Segment Open

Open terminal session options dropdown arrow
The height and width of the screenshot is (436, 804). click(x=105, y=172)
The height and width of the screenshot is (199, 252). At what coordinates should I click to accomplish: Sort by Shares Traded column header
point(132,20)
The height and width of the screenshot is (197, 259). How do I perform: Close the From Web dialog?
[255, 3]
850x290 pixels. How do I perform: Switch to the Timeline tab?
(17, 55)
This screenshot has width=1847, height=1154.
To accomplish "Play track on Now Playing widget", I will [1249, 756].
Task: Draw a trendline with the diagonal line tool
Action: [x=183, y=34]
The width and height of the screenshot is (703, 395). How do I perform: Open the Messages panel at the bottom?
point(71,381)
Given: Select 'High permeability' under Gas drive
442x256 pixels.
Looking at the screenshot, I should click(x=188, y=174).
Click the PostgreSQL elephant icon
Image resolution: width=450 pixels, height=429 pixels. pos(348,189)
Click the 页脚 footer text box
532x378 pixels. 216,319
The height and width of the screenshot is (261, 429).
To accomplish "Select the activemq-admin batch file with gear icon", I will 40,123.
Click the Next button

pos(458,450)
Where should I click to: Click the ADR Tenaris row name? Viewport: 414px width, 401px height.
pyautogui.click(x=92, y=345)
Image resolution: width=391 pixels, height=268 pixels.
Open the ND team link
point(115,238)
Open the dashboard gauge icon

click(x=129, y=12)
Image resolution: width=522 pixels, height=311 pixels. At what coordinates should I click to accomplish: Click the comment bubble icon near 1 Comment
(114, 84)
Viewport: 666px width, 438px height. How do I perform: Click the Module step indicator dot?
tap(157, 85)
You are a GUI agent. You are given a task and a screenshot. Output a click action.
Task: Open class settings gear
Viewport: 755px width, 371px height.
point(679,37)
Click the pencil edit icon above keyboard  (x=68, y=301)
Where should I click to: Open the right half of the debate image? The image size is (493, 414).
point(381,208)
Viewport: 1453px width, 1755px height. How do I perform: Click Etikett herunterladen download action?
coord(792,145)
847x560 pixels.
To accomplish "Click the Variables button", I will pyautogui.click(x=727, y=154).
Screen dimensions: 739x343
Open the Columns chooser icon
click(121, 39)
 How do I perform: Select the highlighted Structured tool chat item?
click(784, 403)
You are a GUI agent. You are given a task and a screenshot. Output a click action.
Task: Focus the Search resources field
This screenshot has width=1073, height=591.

Segment Closed

**Your objective**
Look through the data above and report every line in which "This" appears.

**Answer**
This screenshot has width=1847, height=1154.
This screenshot has width=1073, height=591.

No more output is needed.